## Problem statement
Return, word for word, everything from the row containing "This screenshot has width=603, height=621." down to the row containing "I want to click on legend-label: net, so", including both of those rows.

## Source material

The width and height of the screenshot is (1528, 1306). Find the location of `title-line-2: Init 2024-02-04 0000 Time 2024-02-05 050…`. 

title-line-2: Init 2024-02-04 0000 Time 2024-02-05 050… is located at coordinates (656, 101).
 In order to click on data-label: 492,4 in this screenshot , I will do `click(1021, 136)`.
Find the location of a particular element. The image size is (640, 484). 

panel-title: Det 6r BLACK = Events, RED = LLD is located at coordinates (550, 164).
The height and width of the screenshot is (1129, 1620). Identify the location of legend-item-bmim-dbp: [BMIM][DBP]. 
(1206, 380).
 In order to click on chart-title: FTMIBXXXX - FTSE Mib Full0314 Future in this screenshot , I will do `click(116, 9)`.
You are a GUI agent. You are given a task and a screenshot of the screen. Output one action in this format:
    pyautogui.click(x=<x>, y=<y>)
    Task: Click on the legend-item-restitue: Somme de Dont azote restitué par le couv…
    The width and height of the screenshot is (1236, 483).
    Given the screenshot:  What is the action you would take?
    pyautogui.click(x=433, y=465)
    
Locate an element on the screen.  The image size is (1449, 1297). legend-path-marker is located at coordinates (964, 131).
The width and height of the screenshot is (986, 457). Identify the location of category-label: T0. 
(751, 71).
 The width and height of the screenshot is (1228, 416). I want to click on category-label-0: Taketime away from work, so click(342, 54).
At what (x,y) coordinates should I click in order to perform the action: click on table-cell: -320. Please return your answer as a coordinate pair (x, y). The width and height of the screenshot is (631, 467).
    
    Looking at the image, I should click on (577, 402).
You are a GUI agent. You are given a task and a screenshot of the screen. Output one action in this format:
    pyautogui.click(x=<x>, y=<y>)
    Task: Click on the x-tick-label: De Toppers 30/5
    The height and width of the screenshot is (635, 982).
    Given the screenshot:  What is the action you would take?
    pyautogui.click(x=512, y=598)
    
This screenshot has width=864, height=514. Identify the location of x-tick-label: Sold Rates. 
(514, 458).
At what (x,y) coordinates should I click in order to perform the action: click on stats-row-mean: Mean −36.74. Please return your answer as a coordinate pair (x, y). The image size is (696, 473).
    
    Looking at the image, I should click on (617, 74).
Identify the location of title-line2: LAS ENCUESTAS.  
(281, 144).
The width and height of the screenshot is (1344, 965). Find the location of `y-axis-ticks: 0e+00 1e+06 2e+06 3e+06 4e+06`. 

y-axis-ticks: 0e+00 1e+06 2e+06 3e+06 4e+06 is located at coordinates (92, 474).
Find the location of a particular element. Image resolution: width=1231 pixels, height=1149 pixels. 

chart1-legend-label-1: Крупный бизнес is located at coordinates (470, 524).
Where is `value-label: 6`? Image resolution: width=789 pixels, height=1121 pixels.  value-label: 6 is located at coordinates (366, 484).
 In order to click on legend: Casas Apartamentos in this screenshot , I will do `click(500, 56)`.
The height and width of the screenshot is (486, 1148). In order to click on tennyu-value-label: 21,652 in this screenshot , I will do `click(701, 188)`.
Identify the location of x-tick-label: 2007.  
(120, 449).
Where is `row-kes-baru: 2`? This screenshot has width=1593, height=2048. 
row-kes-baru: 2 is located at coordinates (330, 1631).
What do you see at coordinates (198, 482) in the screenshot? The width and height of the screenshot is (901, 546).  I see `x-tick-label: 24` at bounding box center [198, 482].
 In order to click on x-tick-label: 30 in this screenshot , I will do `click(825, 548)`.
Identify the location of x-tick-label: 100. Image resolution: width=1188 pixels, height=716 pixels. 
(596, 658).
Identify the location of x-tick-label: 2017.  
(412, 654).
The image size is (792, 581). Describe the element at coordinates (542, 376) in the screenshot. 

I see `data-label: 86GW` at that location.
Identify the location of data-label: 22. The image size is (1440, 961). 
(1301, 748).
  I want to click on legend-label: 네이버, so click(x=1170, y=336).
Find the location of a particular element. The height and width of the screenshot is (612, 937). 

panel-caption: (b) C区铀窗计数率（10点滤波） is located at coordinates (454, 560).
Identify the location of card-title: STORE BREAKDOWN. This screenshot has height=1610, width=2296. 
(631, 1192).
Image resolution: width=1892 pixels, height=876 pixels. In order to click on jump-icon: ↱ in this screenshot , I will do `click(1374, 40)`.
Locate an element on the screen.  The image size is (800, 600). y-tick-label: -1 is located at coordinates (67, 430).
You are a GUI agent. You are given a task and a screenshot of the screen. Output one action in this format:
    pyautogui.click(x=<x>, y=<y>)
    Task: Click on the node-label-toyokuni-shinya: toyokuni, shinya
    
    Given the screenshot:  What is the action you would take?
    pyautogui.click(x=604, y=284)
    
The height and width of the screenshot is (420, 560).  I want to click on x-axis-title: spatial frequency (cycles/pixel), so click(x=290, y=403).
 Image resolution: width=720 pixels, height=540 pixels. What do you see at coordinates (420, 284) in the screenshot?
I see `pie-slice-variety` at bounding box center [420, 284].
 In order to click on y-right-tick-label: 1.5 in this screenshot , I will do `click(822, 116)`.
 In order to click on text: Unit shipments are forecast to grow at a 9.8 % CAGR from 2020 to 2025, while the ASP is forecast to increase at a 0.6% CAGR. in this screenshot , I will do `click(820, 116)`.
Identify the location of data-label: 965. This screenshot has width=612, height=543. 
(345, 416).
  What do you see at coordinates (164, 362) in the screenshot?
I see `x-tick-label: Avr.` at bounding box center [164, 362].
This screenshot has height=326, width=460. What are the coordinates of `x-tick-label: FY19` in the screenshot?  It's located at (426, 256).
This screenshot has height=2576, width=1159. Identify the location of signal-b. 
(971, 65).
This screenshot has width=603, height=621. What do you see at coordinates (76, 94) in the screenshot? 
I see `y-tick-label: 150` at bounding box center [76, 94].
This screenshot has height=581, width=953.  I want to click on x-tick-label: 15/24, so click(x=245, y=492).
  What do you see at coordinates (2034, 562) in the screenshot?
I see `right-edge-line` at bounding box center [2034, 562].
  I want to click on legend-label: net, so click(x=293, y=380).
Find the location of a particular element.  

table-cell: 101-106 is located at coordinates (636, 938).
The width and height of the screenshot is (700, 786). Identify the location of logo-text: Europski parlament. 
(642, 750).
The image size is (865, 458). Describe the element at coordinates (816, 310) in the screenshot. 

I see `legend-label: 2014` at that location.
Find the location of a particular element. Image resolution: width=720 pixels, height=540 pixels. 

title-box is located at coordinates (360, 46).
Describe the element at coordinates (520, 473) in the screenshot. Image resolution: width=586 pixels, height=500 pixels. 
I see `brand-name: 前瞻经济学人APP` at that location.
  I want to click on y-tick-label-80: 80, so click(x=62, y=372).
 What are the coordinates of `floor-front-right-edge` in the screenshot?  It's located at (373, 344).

## Expected output
This screenshot has width=603, height=621. What do you see at coordinates (76, 94) in the screenshot? 
I see `y-tick-label: 150` at bounding box center [76, 94].
This screenshot has height=581, width=953.  I want to click on x-tick-label: 15/24, so click(x=245, y=492).
  What do you see at coordinates (2034, 562) in the screenshot?
I see `right-edge-line` at bounding box center [2034, 562].
  I want to click on legend-label: net, so click(x=293, y=380).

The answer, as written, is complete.